As head of products atTrifacta(a data wrangling software vendor), one of the questions I repeatedly get asked in meetings with clients, partners, and analysts is, “What’s the difference between data wrangling and ETL?” Given how the features of the two technology spaces overlap in functionality, it’s a natural question to ask and one that the market needs to more clearly define.

To give you a clear understanding of the delineation between data wrangling and ETL, I’ll describe the top three major differences between the two technologies.

1. The Users Are Different

The core idea of data wrangling technologies is that the people who know the data best should be exploring and preparing that data. This means business analysts, line-of-business users, and managers (among others) are the intended users of data wrangling tools. I can personally attest to the painstaking amount of design and engineering effort that has gone into developing a product that enables business people to intuitively do this work themselves.

In comparison, ETL technologies are focused on IT as the end users. IT employees receive requirements from their business counterparts and implement pipelines or workflows using ETL tools to deliver the desired data to the systems in the required formats.

Business users rarely see or leverage ETL technologies when working with data. Before data wrangling tools were available, these users’ interactions with data would only occur in spreadsheets or business intelligence tools.

2. The Data Is Different

The rise of data wrangling software solutions came out of necessity. A growing variety of data sources can now be analyzed, but analysts didn’t have the right tools to understand, clean, and organize this data in the appropriate format. Much of the data business analysts must deal with today comes in a growing variety of shapes and sizes that are either too big or too complex to work with in traditional self-service tools such as Excel. Data wrangling solutions are specifically designed and architected to handle diverse, complex data at any scale.

ETL is designed to handle data that is generally well-structured, often originating from a variety of operational systems or databases the organization wants to report against.
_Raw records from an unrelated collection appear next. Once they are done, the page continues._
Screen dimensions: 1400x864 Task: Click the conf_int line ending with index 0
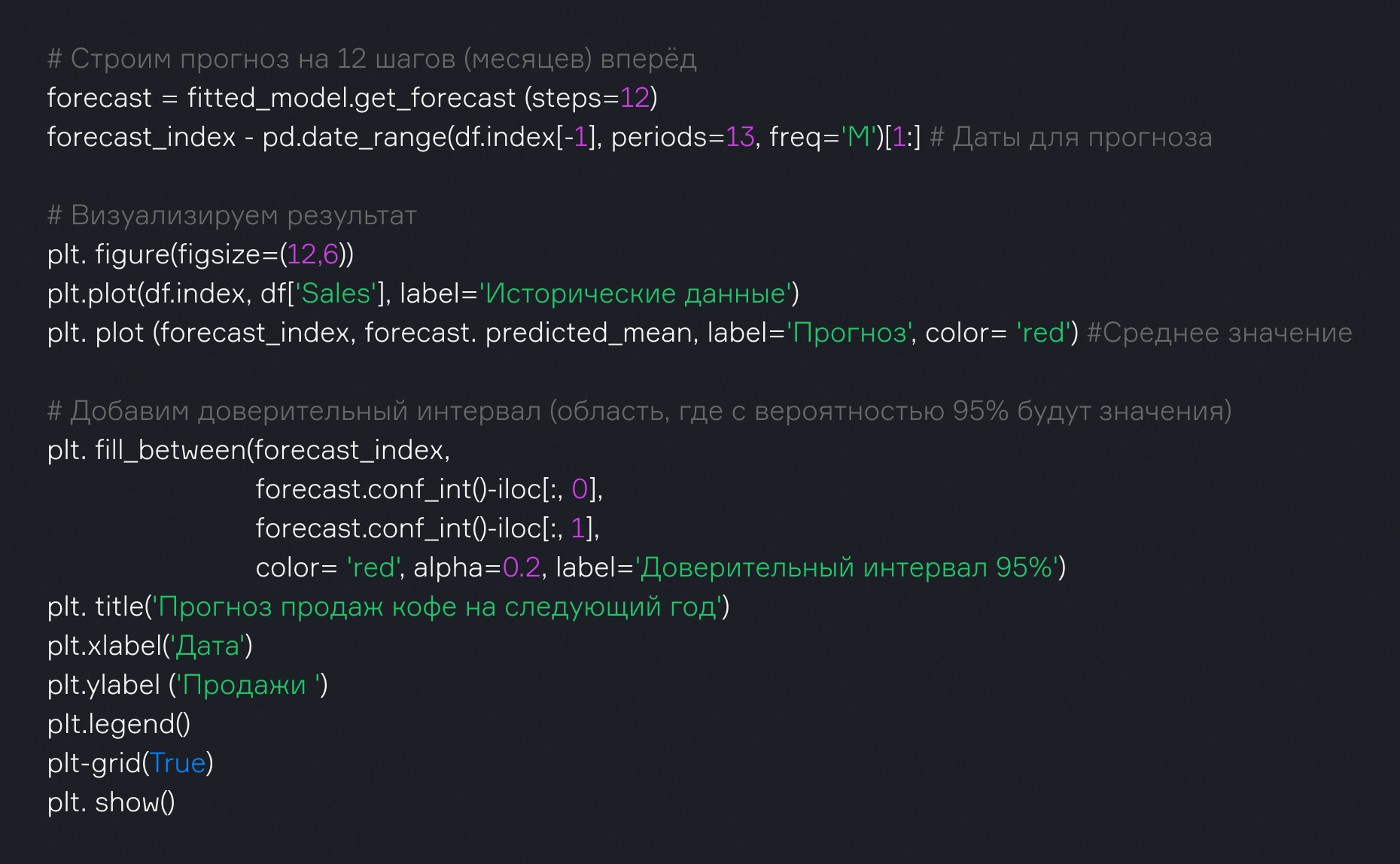pyautogui.click(x=429, y=489)
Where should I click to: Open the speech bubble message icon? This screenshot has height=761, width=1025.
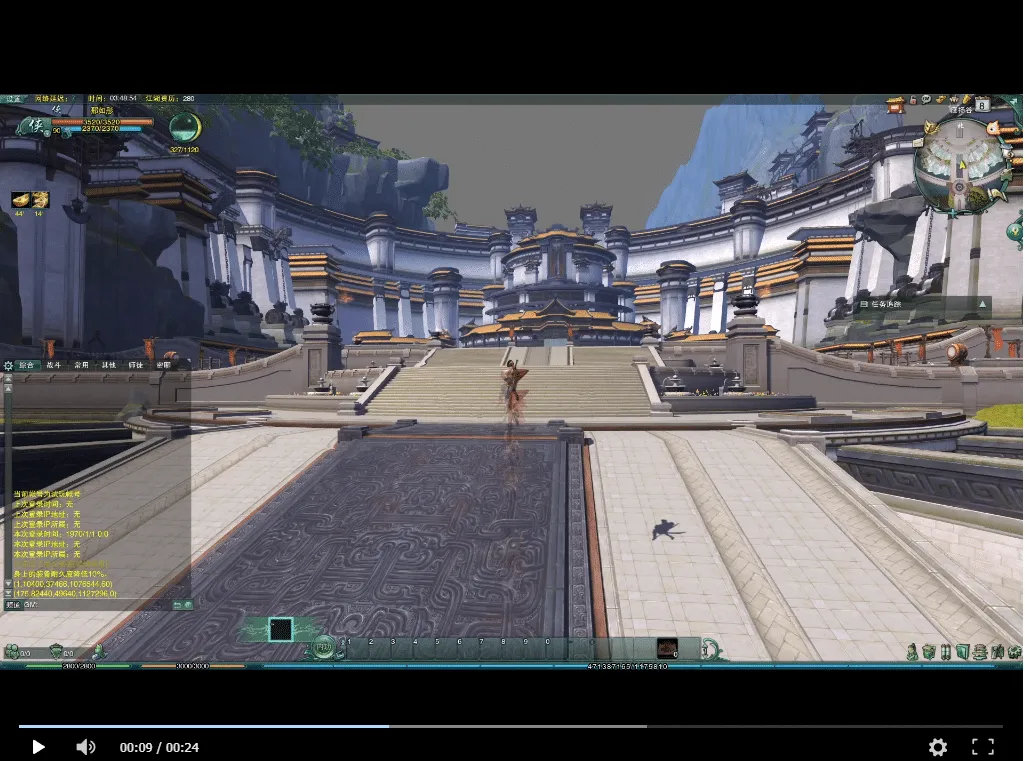click(x=926, y=99)
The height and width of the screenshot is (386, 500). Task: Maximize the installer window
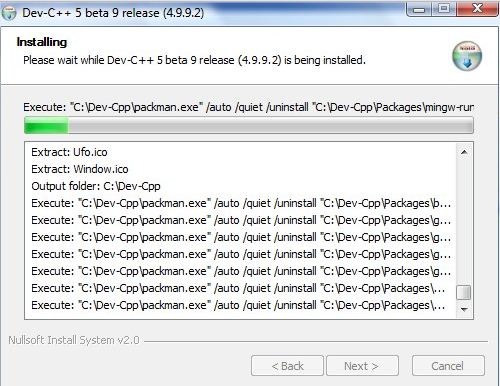[444, 9]

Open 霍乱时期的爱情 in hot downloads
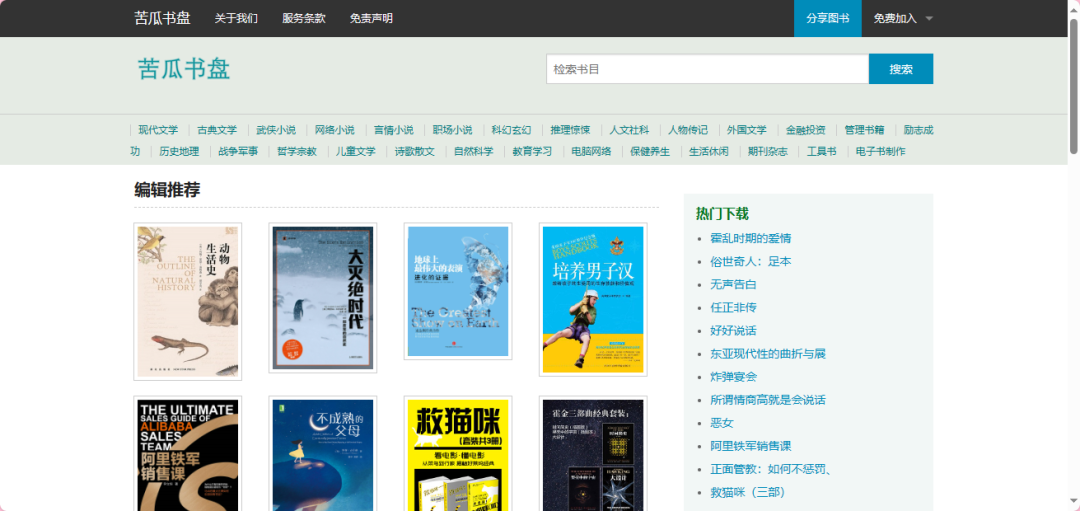750,238
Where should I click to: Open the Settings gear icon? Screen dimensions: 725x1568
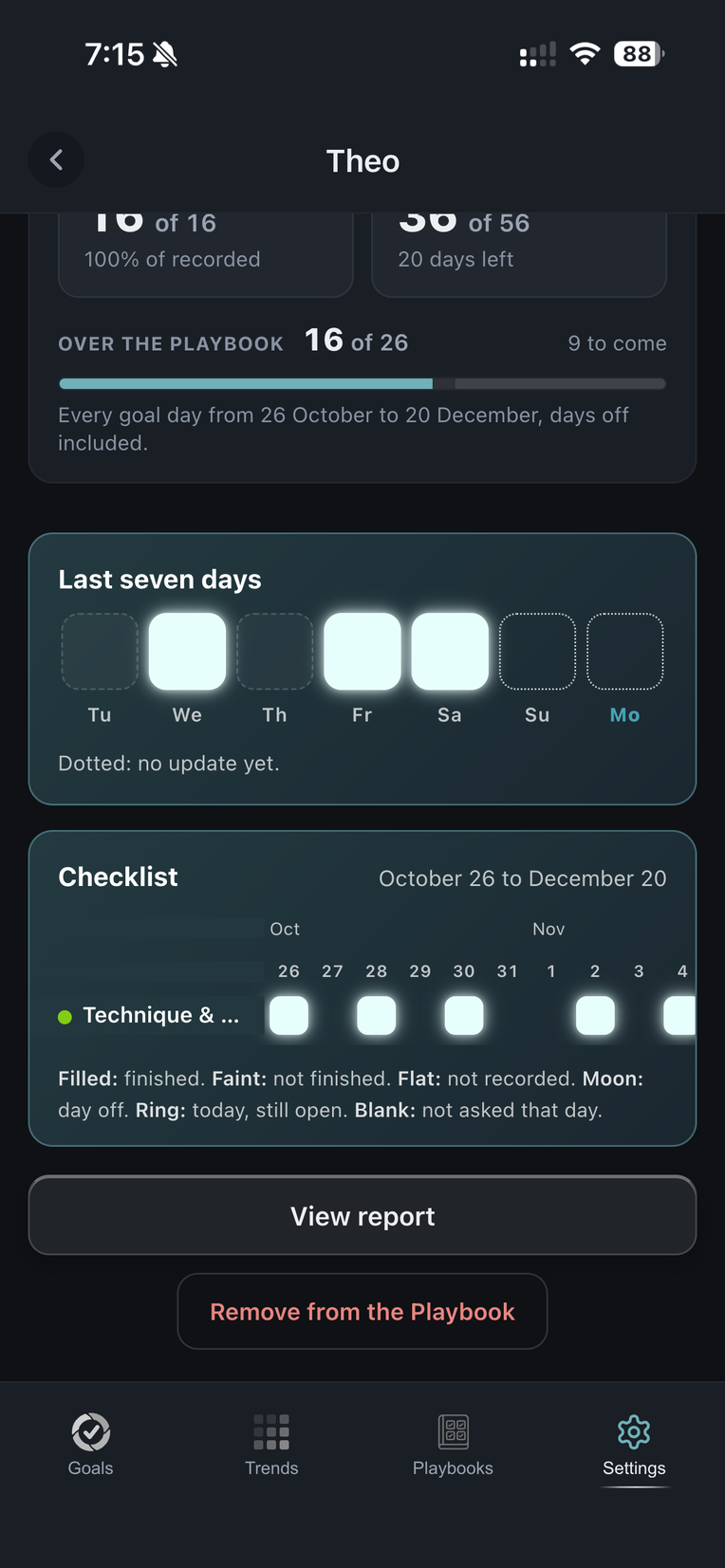(634, 1431)
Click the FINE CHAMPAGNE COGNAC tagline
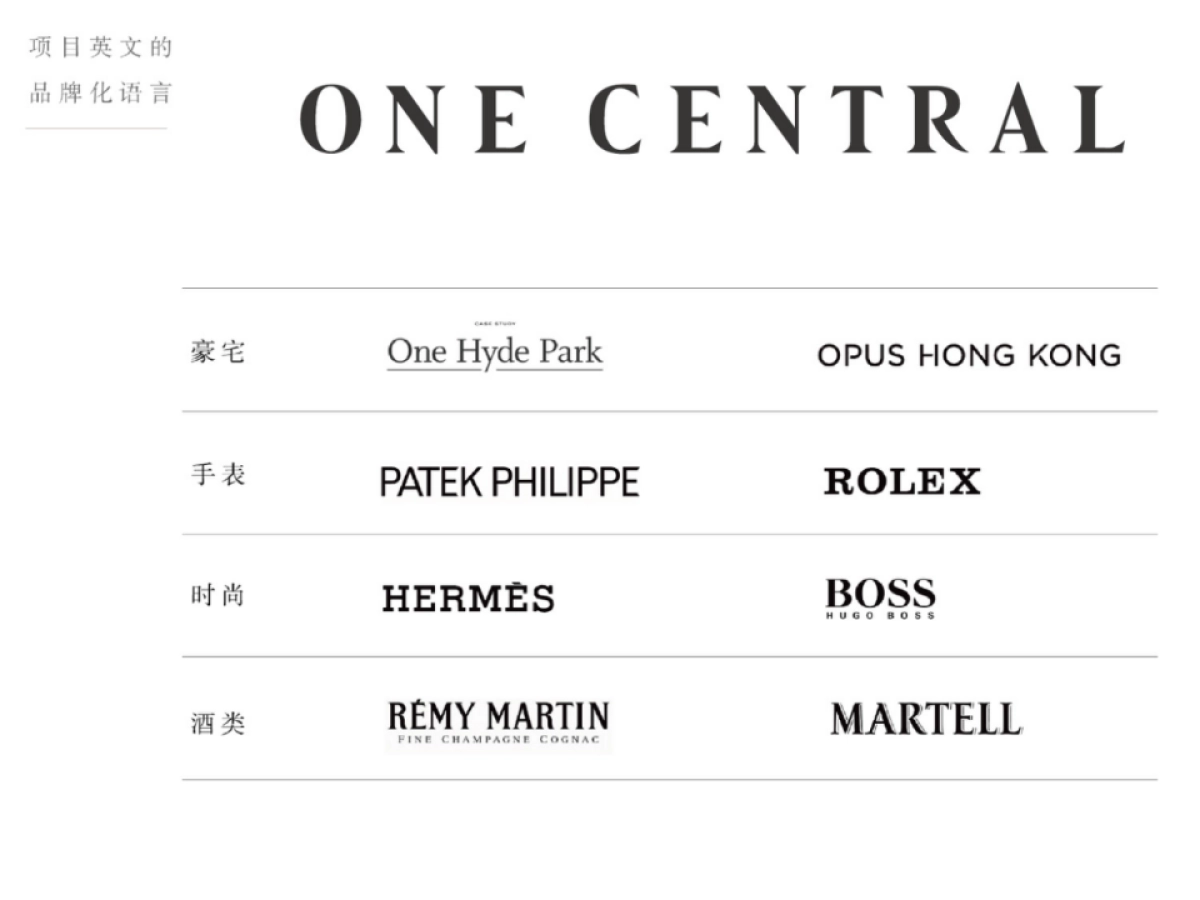Viewport: 1200px width, 900px height. coord(498,740)
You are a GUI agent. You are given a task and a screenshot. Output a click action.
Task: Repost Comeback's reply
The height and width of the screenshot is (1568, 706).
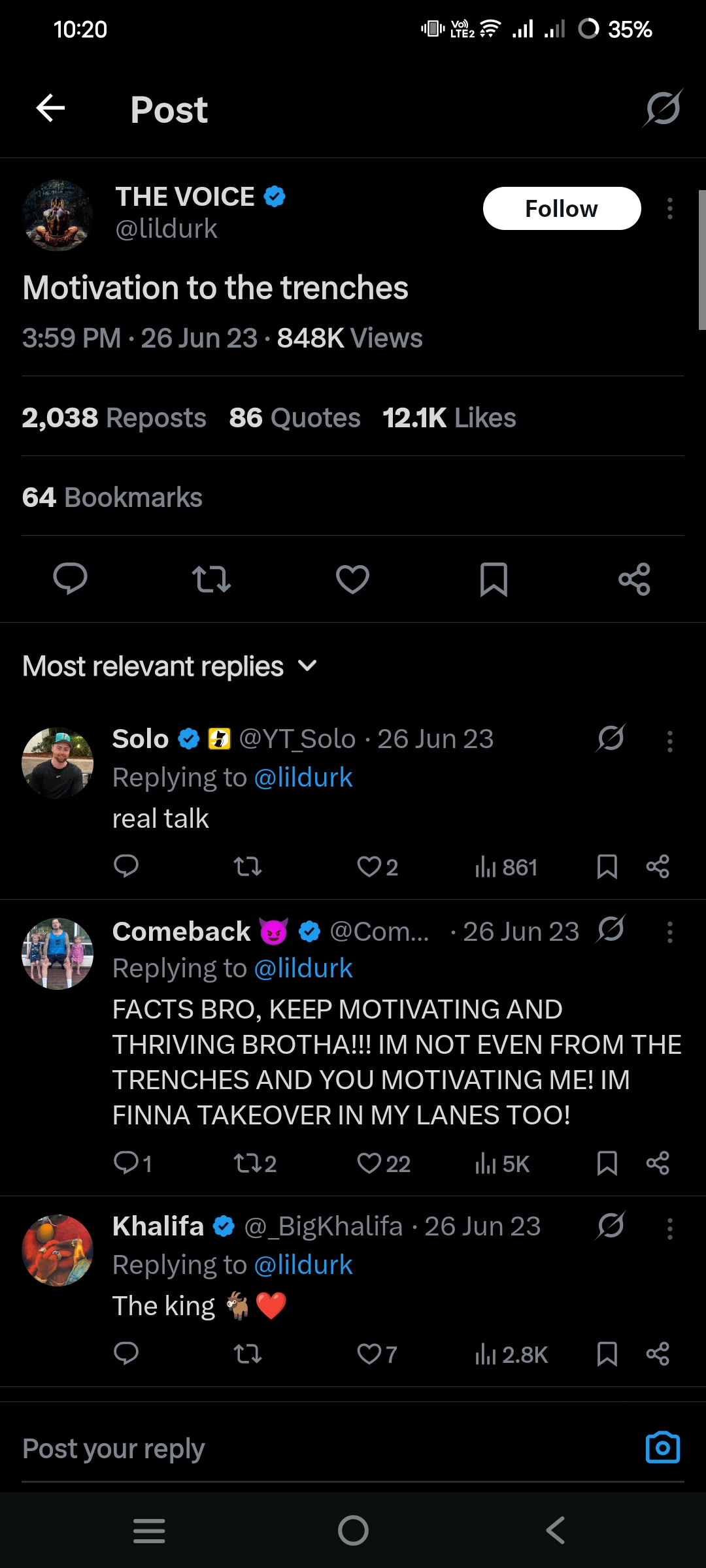(x=255, y=1164)
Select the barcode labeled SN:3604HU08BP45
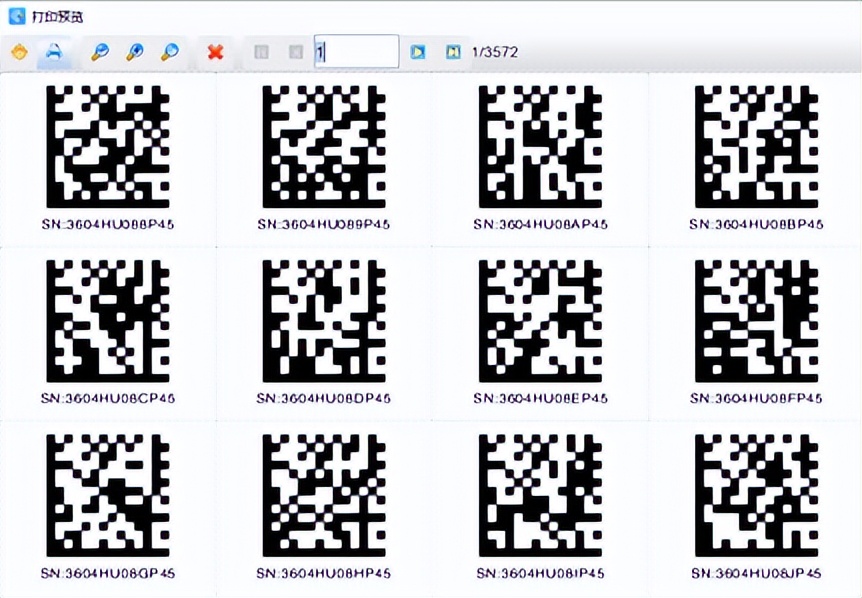This screenshot has width=862, height=598. (x=756, y=146)
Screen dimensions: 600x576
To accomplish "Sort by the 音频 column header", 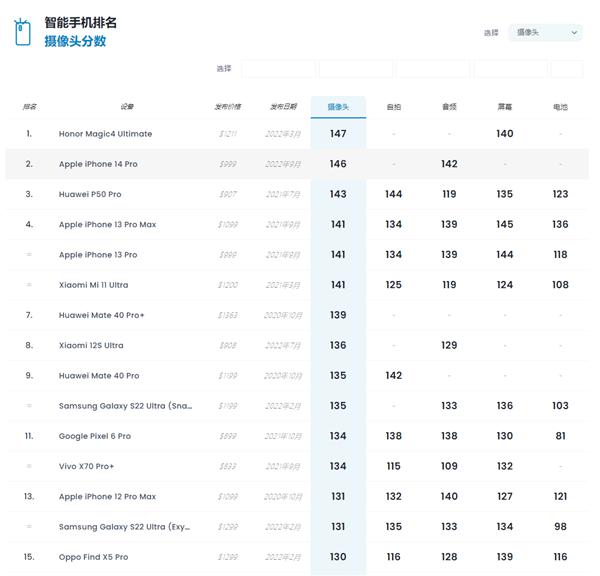I will [x=449, y=107].
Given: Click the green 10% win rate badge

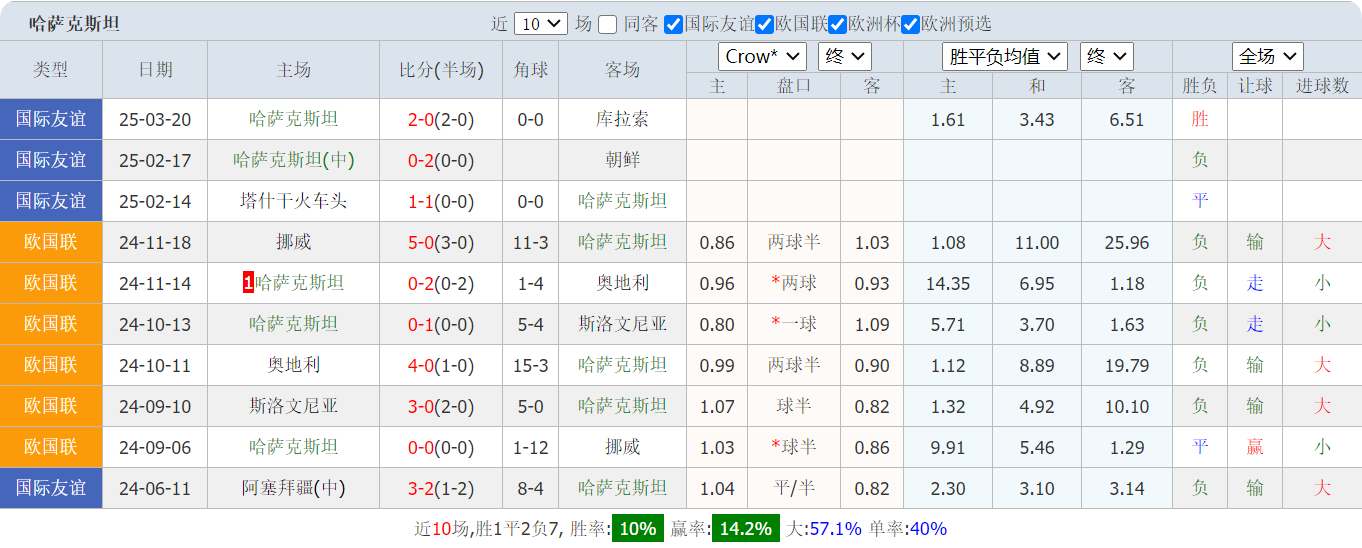Looking at the screenshot, I should tap(637, 528).
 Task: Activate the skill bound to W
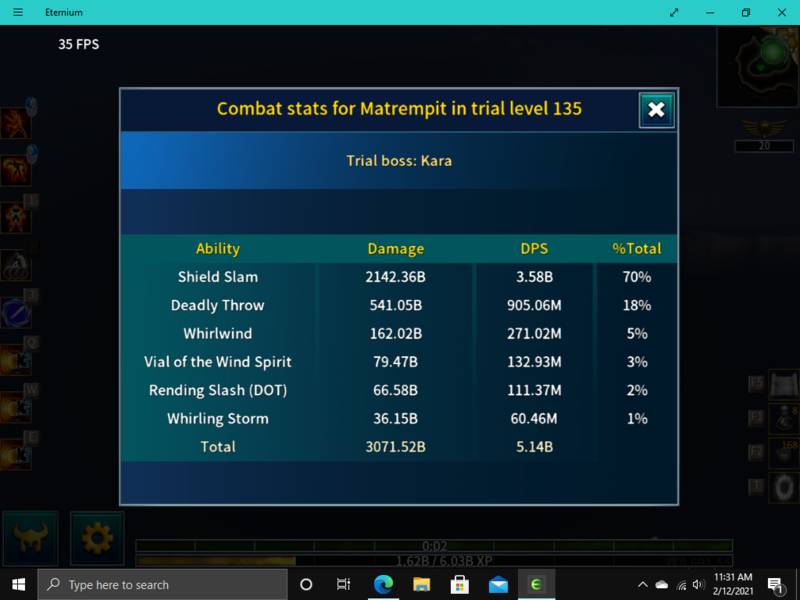pyautogui.click(x=15, y=407)
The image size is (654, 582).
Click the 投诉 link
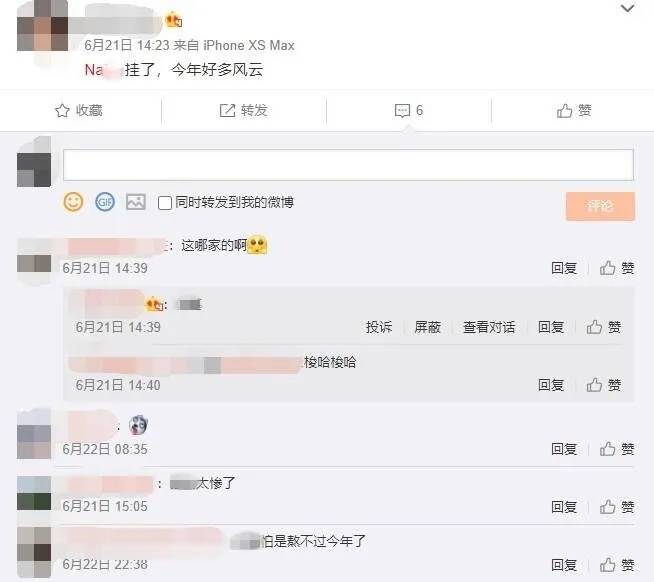pos(379,327)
Large-scale data or complex raw sources that require substantial extraction and derivation to structure are not one of ETL tools’ strengths.

Additionally, a growing amount of analysis occurs in environments where the schema of data is not defined or known ahead of time. This means the analyst doing the wrangling is determining how the data can be leveraged for analysis as well as the schema required to perform that analysis.

3. The Use Cases Are Different

The use cases we see among users of data wrangling solutions tend to be more exploratory in nature and are often conducted by small teams or departments prior to being rolled out across the organization. Users of data wrangling technologies typically are trying to work with a new data source or new combination of data sources for an analytics initiative. We also see data wrangling solutions making existing analytics processes more efficient and accurate as users can always have their eyes on their data as they prepare it.

ETL technologies originally gained popularity in the 1970s as tools primarily focused on extracting, transforming, and loading data into a centralized enterprise data warehouse for reporting and analysis via business intelligence applications. This continues to be the primary use case for ETL tools and one that they are extremely good at.

With some customers, we see data wrangling and ETL solutions deployed as complementary elements of an organization’s data platform. IT leverages ETL tools to move and manage data so business users have access to explore and prepare the appropriate data with data wrangling solutions.